Brooklyn’s Finest (***1/2)

By Dwight Brown NNPA Film Critic

There are only a few authentic, high-quality New York City cop films: “Serpico,” “French Connection,” “Prince of the City,” “Narc,” “Training Day.” Now “Brooklyn’s Finest,” a thoroughly engaging, nerve-fraying ode to wayward cops, can be added to that rarefied list. Graphic script, instinctive direction, engaging acting, superior production quality, dire emotions… This film has it all.

Three flawed Brooklyn policemen struggle with their jobs and personal lives during a major drug sting. Eddie Dugan (Richard Gere), 50ish, is seven days away from retirement and can smell the finish line. Two enthusiastic rookie cops (Jesse Williams, Logan Marshall-Green) are assigned to him and are as eager to fight crime, as he is to avoid it, “This job takes enough out of you. Don’t take it home.” Thirtysomething-year-old Sal Procida (Ethan Hawke) lives in a rundown house that’s overrun with a mold that is affecting his pregnant wife (Lili Taylor) and his five kids. He’s got to buy a new home fast, and the money he eyes during drug busts looks awfully tempting. Clarence “Tango” Butler (Don Cheadle) is a 40-year-old undercover narc who’s done time in prison to sure up his street credibility. While in the pen, a drug kingpin named Caz (Wesley Snipes) saves his life. Back on the streets, the line between law-enforcement and criminal behavior has blurred for Tango.

Three separate lives. Three strangers. Three destinies. One compelling script that binds the trio together like gum on the bottom of a cop’s shoe. Credit first-time screenwriter Michael C. Martin for the distinct, well-developed characters, their life-altering storylines and some of the most compelling inner-city dialogue ever written. A drained, desperate and frustrated Tango demanding a promotion from his Lieutenant, “I’m f—– in the game. You gotta get me out of here. Desk, suit, tie. I need that sh- like water.” An anguished Sal begging his priest in a confession booth, “I don’t want god’s forgiveness, I want his f——- help!” Martin grew up in the Brooklyn projects and his experience is on every page of a gripping script that gets you inside the minds of these distraught urban soldiers.

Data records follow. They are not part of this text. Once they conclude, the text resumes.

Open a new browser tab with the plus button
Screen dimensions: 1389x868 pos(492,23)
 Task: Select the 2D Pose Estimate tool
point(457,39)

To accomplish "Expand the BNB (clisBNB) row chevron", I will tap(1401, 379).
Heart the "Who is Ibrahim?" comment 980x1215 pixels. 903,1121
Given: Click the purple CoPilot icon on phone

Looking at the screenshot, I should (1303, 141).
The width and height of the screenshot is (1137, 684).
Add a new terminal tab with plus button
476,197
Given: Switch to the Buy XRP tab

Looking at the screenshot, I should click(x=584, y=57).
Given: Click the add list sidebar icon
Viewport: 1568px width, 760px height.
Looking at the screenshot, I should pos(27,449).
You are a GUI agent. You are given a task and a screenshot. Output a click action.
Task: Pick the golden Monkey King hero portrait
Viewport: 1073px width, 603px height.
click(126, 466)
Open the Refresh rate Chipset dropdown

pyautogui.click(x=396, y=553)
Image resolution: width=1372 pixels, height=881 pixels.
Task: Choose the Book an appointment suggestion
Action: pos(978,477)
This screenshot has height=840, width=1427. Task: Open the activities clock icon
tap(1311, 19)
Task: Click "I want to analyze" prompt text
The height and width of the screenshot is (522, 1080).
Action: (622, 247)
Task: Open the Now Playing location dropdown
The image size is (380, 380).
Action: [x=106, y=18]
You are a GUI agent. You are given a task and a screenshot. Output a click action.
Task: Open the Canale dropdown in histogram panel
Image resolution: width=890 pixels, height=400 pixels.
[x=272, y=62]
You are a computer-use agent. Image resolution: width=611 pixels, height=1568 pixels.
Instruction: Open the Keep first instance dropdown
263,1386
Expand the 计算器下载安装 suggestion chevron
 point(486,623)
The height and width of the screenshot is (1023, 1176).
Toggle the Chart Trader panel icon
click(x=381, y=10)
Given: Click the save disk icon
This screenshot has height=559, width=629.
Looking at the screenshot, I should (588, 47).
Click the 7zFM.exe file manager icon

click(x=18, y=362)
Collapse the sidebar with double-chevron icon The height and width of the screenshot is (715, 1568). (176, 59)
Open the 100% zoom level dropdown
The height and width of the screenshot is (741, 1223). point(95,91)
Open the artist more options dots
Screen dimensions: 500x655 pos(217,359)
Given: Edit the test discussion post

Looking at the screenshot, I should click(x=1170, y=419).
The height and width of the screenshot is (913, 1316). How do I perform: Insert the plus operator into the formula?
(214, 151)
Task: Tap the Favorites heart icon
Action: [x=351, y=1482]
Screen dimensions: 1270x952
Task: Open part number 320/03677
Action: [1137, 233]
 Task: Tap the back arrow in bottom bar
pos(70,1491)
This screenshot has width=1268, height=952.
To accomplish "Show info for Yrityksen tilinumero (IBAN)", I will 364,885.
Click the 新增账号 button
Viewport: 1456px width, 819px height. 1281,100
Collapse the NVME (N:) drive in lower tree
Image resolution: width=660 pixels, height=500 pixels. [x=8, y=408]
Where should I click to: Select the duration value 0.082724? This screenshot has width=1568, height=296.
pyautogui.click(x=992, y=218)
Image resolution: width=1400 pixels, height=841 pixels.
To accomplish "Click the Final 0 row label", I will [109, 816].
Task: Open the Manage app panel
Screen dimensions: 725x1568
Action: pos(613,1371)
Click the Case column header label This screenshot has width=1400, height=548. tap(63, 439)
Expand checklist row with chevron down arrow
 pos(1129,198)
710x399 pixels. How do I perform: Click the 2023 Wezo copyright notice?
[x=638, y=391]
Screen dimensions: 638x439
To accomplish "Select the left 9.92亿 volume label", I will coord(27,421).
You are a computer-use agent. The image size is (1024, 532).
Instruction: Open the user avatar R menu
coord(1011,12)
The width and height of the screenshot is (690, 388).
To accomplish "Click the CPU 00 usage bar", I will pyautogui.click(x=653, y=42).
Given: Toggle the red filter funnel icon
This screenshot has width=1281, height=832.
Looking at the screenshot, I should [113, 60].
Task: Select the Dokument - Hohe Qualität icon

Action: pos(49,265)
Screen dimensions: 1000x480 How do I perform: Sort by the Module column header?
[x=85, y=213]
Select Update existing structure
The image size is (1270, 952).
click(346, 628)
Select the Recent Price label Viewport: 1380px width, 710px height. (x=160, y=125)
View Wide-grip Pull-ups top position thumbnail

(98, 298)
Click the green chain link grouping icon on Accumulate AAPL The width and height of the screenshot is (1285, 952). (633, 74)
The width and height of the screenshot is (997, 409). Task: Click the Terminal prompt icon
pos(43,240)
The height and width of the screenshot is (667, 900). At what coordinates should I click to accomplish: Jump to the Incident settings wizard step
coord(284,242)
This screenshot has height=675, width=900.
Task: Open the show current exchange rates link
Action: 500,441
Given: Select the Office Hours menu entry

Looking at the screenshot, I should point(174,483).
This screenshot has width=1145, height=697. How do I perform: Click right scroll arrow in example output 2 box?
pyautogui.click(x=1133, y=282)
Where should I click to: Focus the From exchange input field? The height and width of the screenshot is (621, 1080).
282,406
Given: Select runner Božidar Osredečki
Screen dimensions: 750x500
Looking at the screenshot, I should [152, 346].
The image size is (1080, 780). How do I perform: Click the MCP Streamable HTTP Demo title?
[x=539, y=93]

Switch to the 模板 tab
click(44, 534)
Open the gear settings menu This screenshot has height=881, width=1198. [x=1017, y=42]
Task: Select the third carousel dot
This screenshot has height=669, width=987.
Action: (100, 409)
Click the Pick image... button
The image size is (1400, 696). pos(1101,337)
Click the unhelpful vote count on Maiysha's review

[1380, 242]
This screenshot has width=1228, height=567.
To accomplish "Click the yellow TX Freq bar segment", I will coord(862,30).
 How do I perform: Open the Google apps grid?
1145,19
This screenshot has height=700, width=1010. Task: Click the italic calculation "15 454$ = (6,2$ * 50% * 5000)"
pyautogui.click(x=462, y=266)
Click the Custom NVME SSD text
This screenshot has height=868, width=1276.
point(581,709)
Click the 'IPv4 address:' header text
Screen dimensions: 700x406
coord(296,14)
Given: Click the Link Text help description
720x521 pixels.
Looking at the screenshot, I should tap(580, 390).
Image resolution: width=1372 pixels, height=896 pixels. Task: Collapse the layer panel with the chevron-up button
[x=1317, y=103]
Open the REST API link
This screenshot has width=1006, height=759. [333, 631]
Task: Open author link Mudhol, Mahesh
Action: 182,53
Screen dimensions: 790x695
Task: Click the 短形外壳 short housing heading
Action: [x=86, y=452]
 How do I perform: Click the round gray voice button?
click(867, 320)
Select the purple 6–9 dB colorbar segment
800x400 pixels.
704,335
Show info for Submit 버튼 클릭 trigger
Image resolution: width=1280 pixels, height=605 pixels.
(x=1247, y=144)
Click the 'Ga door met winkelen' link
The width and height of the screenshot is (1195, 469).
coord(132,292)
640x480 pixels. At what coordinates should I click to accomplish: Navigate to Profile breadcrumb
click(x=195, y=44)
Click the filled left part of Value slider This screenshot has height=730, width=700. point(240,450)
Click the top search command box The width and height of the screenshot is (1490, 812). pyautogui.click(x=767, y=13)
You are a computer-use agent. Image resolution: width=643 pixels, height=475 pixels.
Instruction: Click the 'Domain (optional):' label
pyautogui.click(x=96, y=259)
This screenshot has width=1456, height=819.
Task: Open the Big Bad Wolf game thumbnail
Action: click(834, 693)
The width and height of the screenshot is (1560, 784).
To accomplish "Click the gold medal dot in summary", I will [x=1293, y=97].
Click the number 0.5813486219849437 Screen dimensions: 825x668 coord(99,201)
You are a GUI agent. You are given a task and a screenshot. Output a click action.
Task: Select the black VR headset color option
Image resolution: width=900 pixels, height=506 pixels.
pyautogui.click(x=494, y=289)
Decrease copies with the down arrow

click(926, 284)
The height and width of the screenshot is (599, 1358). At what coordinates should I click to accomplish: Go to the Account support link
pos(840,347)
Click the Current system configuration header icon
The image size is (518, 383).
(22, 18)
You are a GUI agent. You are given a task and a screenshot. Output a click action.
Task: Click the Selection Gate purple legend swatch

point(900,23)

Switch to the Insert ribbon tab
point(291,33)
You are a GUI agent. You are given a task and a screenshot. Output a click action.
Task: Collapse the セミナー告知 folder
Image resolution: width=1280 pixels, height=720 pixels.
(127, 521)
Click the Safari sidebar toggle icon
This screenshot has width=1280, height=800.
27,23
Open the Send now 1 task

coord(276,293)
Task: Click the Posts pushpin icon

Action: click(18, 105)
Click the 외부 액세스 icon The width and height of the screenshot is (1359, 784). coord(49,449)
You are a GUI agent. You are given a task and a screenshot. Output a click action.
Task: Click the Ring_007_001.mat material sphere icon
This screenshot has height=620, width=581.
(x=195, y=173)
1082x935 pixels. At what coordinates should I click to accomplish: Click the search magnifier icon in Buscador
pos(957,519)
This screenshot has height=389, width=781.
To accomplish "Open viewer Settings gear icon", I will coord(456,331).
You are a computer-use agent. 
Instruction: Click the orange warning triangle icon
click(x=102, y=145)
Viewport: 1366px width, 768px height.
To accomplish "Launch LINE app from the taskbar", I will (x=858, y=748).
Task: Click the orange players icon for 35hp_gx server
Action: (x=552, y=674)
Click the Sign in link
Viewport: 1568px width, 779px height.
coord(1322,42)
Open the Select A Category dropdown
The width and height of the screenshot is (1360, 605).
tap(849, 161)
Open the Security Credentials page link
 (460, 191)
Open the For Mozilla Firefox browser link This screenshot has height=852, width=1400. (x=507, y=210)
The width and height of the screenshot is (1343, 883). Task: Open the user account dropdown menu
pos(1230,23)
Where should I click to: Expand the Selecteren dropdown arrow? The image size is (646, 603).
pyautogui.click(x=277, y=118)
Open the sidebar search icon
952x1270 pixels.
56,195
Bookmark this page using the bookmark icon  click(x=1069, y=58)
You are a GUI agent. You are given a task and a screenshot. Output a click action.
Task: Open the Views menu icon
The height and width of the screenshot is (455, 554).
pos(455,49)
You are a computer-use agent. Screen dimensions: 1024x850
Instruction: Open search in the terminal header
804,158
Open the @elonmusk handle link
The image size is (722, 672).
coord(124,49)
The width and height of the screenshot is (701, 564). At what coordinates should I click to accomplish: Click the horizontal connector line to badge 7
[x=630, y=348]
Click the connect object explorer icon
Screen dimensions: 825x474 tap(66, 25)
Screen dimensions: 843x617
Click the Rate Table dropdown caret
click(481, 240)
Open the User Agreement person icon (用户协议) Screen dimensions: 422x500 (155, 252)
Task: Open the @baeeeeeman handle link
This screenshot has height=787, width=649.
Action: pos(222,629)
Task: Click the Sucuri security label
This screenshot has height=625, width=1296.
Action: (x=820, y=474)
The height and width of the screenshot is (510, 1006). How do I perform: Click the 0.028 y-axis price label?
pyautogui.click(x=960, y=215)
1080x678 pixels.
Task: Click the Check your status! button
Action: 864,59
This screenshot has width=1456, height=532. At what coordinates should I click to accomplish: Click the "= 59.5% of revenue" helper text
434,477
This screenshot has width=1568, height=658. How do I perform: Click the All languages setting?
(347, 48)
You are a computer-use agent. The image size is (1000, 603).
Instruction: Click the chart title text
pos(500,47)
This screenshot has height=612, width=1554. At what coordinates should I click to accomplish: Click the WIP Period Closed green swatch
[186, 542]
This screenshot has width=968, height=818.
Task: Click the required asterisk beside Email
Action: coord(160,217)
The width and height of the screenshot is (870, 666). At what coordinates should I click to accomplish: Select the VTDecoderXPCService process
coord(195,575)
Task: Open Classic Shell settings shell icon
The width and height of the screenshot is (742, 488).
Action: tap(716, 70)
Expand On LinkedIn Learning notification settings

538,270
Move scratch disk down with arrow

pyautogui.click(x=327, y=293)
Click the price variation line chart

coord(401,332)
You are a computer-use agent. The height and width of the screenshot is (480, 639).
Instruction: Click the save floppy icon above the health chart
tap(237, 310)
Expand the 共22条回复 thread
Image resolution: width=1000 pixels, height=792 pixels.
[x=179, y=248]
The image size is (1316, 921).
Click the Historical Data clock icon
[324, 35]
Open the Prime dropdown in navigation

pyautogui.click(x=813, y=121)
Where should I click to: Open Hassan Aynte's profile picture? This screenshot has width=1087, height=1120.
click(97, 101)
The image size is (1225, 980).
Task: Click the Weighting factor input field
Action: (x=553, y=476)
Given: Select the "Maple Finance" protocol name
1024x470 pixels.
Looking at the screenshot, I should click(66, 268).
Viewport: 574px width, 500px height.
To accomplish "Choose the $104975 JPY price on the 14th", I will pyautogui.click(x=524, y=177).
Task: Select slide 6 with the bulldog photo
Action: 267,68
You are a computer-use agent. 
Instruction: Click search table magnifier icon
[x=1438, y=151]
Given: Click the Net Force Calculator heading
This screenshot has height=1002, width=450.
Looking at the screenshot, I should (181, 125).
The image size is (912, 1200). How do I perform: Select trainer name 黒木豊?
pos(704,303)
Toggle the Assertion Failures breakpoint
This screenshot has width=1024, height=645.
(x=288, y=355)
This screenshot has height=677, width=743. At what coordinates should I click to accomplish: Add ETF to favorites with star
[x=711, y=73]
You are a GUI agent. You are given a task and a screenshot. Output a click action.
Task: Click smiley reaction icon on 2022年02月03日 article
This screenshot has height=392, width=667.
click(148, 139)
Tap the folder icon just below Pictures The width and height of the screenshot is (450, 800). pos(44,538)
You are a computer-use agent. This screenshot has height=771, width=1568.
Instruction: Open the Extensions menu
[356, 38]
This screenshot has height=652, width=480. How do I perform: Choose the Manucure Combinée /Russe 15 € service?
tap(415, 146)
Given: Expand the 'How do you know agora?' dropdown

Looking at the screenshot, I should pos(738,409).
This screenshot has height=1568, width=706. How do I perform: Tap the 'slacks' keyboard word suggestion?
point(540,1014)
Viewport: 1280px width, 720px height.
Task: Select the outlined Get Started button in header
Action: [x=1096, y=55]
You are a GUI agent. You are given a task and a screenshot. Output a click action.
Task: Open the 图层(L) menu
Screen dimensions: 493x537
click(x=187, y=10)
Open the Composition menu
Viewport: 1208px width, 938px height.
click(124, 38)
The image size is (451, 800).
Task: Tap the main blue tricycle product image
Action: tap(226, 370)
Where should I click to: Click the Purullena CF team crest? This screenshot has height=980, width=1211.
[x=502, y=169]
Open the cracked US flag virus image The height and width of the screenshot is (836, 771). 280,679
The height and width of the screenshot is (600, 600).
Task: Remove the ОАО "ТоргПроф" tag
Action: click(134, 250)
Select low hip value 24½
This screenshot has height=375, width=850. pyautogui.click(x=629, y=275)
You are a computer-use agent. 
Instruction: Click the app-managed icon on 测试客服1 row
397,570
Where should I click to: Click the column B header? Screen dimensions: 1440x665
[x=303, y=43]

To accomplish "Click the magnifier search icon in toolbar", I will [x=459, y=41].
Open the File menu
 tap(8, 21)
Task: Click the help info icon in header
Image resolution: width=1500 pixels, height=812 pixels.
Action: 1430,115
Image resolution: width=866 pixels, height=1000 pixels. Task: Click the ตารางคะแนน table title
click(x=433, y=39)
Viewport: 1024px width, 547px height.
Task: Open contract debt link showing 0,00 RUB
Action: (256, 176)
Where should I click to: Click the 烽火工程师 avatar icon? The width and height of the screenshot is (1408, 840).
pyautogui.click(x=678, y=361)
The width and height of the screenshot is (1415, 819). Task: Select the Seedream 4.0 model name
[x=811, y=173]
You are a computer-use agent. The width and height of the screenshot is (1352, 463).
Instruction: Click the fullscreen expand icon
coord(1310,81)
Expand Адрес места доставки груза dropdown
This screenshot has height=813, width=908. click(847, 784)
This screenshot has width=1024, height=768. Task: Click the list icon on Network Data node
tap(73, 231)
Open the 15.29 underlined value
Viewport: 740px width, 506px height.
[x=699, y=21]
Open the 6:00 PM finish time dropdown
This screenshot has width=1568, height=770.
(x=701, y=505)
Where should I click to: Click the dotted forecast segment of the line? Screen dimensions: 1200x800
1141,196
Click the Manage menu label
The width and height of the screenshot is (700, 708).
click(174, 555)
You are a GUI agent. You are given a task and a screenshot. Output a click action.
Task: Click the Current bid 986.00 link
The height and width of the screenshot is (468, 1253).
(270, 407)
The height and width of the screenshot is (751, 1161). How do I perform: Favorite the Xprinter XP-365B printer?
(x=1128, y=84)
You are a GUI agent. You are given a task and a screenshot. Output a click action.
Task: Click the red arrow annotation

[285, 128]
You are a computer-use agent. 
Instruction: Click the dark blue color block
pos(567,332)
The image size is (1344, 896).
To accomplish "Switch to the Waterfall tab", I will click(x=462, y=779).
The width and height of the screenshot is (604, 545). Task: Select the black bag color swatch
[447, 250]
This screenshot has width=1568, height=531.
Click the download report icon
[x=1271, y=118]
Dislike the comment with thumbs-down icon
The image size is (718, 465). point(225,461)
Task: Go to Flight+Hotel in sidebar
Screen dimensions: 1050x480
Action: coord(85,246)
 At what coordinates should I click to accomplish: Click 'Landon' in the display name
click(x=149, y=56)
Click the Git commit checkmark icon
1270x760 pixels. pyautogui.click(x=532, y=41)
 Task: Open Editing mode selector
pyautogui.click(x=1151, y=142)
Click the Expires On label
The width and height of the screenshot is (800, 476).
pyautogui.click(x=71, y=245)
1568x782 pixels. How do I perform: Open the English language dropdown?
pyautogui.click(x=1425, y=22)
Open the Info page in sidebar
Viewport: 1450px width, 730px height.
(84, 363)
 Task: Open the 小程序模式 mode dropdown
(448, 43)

Director Antoine Fuqua, who took stark realism to a new standard with “Training Day,” proves that he is the king of policeman-gone-wrong crime/drama/thrillers. He gets complex performances from his entire cast, stages action scenes with kinetic zeal, pays rapt attention to subtext and his ability to enhance personal drama is exceptional. For two hours he holds your attention so tight you’re afraid to blink because you might miss a bullet. Fuqua’s directing prowess is on par with that of Martin Scorsese or Sidney Lumet.

Of course it helps a writer’s cause when a cast, crowned by Gere, Hawke and Cheadle, adds life to dialogue and dimension to characters. Gere would not be the obvious choice for a rundown, long-in-the-tooth police vet, but he brings a certain melancholy to Eddie that makes you hope he will snap out of his downward spiral. Hawke, who gets better with every movie, makes his evilly pragmatic character sympathetic. Cheadle, the chameleon actor, lets Tango’s despair and ambivalence rain on you. Wesley Snipes makes a stirring acting comeback as the charismatic Caz. And though testosterone run amuck drives the cast, two actresses steal scenes too. Shannon Kane (“Entourage”) plays a beguiling prostitute that softens Eddie’s steel heart. Ellen Barkin, as a rogue agent who threatens Tango’s career and throws a punch at him, is venomously lethal.

Cinematographer Patrick MurguÌa is as adept with the eerie dark lighting in Sal’s basement laundry room as he is with broad daylight assassinations. Production designer ThÈrËse Deprez’s filthy tenement apartments look so real you feel like a roach is climbing up your back. And Barbara Tulliver’s editing is as tight as the band on a pimp’s hat.

Watching the dirty badges in this gritty urban tale lose their shine is absolutely riveting.